Saved entries
□ □ □
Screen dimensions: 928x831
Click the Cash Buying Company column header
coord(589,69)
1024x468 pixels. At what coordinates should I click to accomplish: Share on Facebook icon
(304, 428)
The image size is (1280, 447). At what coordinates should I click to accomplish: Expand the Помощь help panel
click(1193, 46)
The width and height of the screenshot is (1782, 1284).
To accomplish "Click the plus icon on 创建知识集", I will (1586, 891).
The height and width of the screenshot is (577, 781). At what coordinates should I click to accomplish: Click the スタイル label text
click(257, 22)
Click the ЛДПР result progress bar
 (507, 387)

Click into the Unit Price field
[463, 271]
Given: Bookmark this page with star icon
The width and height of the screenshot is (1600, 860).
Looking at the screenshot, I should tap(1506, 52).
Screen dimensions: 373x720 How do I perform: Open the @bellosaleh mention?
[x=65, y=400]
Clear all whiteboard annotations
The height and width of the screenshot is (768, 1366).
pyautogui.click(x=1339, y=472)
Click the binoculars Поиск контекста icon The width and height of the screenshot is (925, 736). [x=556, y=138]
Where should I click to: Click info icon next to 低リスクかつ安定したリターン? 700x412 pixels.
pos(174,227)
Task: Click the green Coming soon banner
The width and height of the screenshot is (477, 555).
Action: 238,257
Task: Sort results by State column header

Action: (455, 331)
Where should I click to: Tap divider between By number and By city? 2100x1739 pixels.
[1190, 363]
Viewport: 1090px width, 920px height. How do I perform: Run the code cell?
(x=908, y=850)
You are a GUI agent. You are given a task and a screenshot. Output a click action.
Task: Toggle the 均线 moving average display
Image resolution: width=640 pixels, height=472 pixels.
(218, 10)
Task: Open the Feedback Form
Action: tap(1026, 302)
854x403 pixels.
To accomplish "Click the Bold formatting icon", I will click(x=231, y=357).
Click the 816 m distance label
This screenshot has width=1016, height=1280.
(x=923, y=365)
□ □ □
◆ Goal of the exercise: Could you copy every record above exactly as it appears?

◆ Written response:
Screen dimensions: 928x831
Click the Cash Buying Company column header
coord(589,69)
1024x468 pixels. At what coordinates should I click to accomplish: Share on Facebook icon
(304, 428)
The image size is (1280, 447). At what coordinates should I click to accomplish: Expand the Помощь help panel
click(1193, 46)
The width and height of the screenshot is (1782, 1284).
To accomplish "Click the plus icon on 创建知识集", I will (1586, 891).
The height and width of the screenshot is (577, 781). At what coordinates should I click to accomplish: Click the スタイル label text
click(257, 22)
Click the ЛДПР result progress bar
 (507, 387)

Click into the Unit Price field
[463, 271]
Given: Bookmark this page with star icon
The width and height of the screenshot is (1600, 860).
Looking at the screenshot, I should tap(1506, 52).
Screen dimensions: 373x720 How do I perform: Open the @bellosaleh mention?
[x=65, y=400]
Clear all whiteboard annotations
The height and width of the screenshot is (768, 1366).
pyautogui.click(x=1339, y=472)
Click the binoculars Поиск контекста icon The width and height of the screenshot is (925, 736). [x=556, y=138]
Where should I click to: Click info icon next to 低リスクかつ安定したリターン? 700x412 pixels.
pos(174,227)
Task: Click the green Coming soon banner
The width and height of the screenshot is (477, 555).
Action: 238,257
Task: Sort results by State column header

Action: (455, 331)
Where should I click to: Tap divider between By number and By city? 2100x1739 pixels.
[1190, 363]
Viewport: 1090px width, 920px height. How do I perform: Run the code cell?
(x=908, y=850)
You are a GUI agent. You are given a task and a screenshot. Output a click action.
Task: Toggle the 均线 moving average display
Image resolution: width=640 pixels, height=472 pixels.
(218, 10)
Task: Open the Feedback Form
Action: tap(1026, 302)
854x403 pixels.
To accomplish "Click the Bold formatting icon", I will click(x=231, y=357).
Click the 816 m distance label
This screenshot has width=1016, height=1280.
(x=923, y=365)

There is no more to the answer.